Not sure it's big enough. Over all but not sure how it compares maybe closer than I think for fairly large tree steep ground
Do know lot of people say cab entry little small for big guy I m 260 6'5"


----------



## northmanlogging (Aug 23, 2015)

Well, pretty much all skidders suck on steep ground, but I hear the Timberjack has a lower center of gravity and will be more stable on steep ground. IF you plan on logging mostly hill sides consider a dozer, or one of the FMC tracked skidders.

The Deere 440's do have a smallish cage, but its not so bad I'm 6.0 and 310#s with a gimpy leg, hop in and out no problem (right side entry is a little goofy...)

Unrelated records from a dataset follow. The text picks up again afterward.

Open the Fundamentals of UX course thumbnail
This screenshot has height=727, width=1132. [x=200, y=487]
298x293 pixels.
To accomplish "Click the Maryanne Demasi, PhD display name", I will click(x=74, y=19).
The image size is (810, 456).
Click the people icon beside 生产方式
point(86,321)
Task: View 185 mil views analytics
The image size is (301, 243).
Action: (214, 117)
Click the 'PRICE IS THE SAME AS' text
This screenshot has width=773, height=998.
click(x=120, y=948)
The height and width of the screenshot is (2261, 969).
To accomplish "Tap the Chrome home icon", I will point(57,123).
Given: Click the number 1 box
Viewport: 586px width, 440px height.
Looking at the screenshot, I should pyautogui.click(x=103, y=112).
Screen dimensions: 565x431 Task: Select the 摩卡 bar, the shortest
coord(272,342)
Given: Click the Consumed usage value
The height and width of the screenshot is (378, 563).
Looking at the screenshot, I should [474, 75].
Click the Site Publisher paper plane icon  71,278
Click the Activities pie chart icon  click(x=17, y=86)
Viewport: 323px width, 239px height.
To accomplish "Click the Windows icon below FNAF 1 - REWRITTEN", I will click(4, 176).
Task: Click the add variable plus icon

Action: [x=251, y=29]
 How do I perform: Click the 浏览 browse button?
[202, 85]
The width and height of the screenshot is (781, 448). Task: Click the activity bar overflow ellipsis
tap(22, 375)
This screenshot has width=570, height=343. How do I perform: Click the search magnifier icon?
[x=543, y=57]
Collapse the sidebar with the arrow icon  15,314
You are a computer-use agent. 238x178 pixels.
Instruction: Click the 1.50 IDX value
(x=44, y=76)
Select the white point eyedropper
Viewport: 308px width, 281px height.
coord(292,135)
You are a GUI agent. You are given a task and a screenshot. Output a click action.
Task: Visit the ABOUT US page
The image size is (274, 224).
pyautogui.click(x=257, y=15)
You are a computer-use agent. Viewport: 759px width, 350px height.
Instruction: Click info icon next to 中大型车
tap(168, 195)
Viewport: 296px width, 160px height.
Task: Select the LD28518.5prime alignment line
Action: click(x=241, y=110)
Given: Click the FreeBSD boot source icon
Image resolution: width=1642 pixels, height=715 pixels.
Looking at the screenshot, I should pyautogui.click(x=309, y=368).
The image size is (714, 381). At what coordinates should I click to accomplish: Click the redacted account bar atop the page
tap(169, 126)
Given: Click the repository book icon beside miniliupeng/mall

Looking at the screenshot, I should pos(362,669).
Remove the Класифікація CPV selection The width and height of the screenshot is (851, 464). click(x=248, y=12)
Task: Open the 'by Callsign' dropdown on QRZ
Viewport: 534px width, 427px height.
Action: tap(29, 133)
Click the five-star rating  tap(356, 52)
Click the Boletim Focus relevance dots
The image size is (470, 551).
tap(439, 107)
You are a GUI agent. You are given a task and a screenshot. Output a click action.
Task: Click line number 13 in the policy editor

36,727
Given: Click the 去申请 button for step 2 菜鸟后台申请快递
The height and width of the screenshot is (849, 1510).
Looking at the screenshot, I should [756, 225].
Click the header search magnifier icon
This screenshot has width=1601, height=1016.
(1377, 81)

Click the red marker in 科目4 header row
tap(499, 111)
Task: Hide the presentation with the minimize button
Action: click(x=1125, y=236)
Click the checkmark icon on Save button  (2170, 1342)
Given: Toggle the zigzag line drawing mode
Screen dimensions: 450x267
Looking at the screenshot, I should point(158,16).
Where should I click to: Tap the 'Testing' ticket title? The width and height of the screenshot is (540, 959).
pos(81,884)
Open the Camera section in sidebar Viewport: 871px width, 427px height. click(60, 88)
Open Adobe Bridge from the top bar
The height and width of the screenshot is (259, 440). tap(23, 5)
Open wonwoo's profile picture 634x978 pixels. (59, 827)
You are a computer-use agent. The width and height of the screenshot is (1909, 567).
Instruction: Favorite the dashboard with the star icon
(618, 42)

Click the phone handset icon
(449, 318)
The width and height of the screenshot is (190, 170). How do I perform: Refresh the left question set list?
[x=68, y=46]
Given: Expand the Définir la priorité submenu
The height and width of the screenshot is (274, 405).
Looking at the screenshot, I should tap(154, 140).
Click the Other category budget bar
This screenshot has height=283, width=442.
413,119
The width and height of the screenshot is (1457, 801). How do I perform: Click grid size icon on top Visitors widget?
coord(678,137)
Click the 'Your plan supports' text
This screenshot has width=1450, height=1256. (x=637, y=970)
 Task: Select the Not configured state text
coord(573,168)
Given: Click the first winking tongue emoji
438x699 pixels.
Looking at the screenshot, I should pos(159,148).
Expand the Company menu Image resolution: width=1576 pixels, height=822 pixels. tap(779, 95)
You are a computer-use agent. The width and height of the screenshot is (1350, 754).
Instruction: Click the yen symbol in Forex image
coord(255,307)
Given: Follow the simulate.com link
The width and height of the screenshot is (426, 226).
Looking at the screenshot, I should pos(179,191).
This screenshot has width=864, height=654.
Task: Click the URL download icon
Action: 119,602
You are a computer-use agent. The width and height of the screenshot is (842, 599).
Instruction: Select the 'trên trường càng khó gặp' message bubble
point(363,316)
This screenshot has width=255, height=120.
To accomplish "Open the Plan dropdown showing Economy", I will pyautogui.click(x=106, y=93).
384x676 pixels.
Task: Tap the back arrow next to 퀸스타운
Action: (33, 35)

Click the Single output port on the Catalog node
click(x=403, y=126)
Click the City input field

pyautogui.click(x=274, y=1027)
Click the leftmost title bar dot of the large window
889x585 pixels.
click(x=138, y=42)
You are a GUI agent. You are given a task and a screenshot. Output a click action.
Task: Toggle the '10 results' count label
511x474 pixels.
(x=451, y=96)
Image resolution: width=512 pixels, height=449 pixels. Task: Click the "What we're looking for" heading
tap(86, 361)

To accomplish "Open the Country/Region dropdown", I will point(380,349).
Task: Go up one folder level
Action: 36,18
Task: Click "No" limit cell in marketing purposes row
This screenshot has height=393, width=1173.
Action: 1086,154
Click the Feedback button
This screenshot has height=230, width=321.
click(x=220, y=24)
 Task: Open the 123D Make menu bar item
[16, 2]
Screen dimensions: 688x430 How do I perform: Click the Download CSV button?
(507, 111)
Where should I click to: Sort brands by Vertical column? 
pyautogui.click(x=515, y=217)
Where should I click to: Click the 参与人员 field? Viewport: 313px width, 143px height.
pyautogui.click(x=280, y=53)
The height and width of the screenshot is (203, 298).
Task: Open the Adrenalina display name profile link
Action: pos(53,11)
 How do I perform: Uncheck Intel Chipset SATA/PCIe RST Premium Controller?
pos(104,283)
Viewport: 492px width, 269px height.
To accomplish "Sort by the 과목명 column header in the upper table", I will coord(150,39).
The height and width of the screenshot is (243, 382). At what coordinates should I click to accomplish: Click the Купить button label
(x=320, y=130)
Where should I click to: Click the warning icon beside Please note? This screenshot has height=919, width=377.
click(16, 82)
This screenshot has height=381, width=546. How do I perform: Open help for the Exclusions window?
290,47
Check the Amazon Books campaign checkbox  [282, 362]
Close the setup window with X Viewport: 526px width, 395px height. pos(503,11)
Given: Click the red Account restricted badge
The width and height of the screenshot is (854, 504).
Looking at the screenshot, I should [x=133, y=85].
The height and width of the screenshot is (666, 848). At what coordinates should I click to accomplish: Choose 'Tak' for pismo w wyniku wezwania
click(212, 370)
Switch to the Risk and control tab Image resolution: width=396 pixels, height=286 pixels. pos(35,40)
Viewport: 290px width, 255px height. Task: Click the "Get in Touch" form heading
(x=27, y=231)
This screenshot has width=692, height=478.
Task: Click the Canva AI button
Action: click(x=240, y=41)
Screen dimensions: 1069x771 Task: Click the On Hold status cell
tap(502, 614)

Also if you do end up getting a Deere, they are known for being tippy on steep ground, and wear a hard hat when driving, one wrong bump and you can and will knock yerself out on the cage


----------



## Marshy (Aug 23, 2015)

northmanlogging said:


> Well, pretty much all skidders suck on steep ground, but I hear the Timberjack has a lower center of gravity and will be more stable on steep ground. IF you plan on logging mostly hill sides consider a dozer, or one of the FMC tracked skidders.
> 
> The Deere 440's do have a smallish cage, but its not so bad I'm 6.0 and 310#s with a gimpy leg, hop in and out no problem (right side entry is a little goofy...)
> 
> Also if you do end up getting a Deere, they are known for being tippy on steep ground, and wear a hard hat when driving, one wrong bump and you can and will knock yerself out on the cage


No doubt on the head knockers. If you can I suggest a football helmet with a chainsaw face shield. I've never hit my head so many times in my life.


----------



## chucker (Aug 23, 2015)

! on steep ground the bottom line will say tracked skidder/dozer will be your best bet right out of the cage!!!! slower with a sure footing, and no roll like the tired/rubber wheeled skidders to worry about! sliding down hill sideways with a load on the back pulled in tight an slipping into a stump/rock can and will take out a bead seat! !!"OH CHIT"!!, YOU WONT LIKE!!..............


----------



## Ferguson system (Aug 23, 2015)

One word: Forwarder!


----------



## sammy riddle (Aug 23, 2015)

Got a dozer built arch to go on back .works great but be building roads the long hauls wearing my tracks way to quick


----------



## northmanlogging (Aug 23, 2015)

Long skids ya can't beat a good skidder, but give the dozer some serious thought if you want to work on steep ground.

A skidders weight is 2 or more feet off the ground, with one axle pivoting its really a glorified trike with the delusion of security, much more then a few degrees of side hill and you end up rolling down hill on your roof and then probably dying in a nice ball of fire.

A dozer or cat, most of the weight is down low, and in the tracks themself's much harder to roll then a skidder, not impossible, just more difficult, they will tend to slide sideways rather then just ****ing tip over.

But hey its your project, and I understand that tracks are expensive, just be careful will ya.


----------



## coltont (Aug 23, 2015)

540E with a 6cyl and 200' of cable. Crawl like a goat. If you have good tires or chains.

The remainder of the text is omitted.